LOS ANGELES—If you ask Dale Henderson, a local assassin who celebrated his eighth wedding anniversary last month, lone gunman John Kingsley has no idea how good he has it.

Able to stay out as late as he wants holding innocent civilians hostage, and free to make weekend murder plans without first getting permission from his wife, the 29-year-old bachelor is "as lucky as they come."

Henderson, stuck at home doing chores again.

"What I'd give to trade places with that guy," Henderson said Monday after watching Kingsley shoot up a community college campus on the evening news. "Running around firing indiscriminately into a crowd of people—now that's someone who doesn't have to wake up early to go furniture shopping tomorrow."

"Enjoy it while it lasts, buddy," Henderson added. "Enjoy it while it lasts."

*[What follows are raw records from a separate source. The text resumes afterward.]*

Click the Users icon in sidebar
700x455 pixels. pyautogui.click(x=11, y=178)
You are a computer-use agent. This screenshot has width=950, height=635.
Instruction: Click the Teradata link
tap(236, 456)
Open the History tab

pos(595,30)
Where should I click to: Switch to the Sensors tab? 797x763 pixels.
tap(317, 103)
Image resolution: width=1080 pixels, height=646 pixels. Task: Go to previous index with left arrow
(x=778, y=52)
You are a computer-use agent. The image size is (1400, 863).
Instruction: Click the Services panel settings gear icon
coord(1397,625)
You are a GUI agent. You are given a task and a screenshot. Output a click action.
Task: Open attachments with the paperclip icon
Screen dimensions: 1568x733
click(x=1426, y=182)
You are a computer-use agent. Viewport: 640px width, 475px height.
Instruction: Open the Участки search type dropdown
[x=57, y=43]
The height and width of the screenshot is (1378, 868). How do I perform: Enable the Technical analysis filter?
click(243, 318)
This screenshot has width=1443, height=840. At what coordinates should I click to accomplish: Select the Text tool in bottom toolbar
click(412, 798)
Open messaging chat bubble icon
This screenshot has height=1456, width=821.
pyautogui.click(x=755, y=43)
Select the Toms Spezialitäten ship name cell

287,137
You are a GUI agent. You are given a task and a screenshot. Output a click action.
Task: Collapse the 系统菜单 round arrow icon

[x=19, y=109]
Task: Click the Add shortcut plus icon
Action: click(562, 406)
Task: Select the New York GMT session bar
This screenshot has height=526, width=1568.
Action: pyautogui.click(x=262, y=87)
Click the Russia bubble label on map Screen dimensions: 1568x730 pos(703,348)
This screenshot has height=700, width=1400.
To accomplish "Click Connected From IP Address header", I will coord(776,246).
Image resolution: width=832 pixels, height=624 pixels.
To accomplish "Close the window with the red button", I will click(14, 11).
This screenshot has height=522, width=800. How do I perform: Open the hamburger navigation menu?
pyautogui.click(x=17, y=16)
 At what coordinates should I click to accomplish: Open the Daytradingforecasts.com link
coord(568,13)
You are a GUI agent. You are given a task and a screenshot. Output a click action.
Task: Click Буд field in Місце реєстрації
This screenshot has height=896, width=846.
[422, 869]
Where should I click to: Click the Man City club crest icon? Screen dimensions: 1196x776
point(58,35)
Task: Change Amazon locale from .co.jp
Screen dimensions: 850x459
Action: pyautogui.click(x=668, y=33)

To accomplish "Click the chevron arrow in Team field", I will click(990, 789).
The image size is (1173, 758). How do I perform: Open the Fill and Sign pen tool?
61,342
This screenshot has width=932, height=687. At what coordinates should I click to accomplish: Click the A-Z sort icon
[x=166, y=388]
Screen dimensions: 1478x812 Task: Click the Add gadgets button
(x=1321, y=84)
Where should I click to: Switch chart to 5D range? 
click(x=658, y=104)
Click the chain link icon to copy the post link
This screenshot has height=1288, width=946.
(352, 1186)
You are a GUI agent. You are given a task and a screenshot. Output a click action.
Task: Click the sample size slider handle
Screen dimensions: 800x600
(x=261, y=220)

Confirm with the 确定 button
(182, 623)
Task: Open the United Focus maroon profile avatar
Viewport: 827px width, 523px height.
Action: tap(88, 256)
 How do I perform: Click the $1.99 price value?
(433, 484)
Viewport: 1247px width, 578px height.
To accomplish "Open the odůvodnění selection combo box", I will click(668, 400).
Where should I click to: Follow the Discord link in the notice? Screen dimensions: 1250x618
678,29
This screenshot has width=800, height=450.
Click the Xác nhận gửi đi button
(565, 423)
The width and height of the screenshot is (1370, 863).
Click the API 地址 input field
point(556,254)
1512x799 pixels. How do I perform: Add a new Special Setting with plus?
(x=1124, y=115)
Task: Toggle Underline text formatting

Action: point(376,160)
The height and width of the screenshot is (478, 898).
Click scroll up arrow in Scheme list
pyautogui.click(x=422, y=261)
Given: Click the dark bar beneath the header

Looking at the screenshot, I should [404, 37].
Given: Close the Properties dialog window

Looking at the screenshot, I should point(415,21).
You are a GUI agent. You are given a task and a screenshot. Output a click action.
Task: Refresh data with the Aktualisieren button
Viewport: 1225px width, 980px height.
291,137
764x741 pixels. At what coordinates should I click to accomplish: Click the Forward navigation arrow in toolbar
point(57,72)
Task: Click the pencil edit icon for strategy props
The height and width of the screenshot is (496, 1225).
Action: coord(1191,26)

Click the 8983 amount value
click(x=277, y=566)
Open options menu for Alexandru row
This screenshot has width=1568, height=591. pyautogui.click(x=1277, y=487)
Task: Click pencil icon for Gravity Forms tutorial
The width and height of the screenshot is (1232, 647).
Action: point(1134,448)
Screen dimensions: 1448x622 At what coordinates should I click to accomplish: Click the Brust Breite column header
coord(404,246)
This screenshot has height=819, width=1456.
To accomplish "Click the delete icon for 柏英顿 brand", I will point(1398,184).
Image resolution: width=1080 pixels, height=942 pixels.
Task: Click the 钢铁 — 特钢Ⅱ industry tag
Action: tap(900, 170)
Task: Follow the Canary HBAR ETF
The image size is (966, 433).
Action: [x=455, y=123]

Henderson, 37, who said he hasn't had a spare moment to himself atop an abandoned warehouse in months, openly admitted that he was jealous of Kingsley's lifestyle. Tired of always having to stop trailing a potential victim to pick up a gallon of milk, Henderson said he can only hope Kingsley doesn't take his freedom for granted.

"John should appreciate how fortunate he is to be able to spend all night staring unblinkingly at his bedroom's ceiling fan," Henderson said. "Don't get me wrong, I love Sheila. But sometimes a man just needs some time alone to plan the untimely death of a local judge."

After an afternoon spent wistfully leafing through old news clippings from his life as a carefree, single gunman, Henderson seemed to long for the days when he could walk up to any random attractive woman on the street, put a gun to her head, and pull the trigger without having to feel guilty.

Henderson also said he wished he still had the freedom to cover the walls of his home with photos of supermodels, celebrity athletes, and other future targets rather than the dainty flower patterns his wife selected.

"Often when I'm helping Sheila clean out the attic, I wonder what that lucky lone gunman is up to with all his spare time," Henderson said. "Probably climbing to the top of a clock tower or threatening to pump some worthless bastard full of lead if he calls the police."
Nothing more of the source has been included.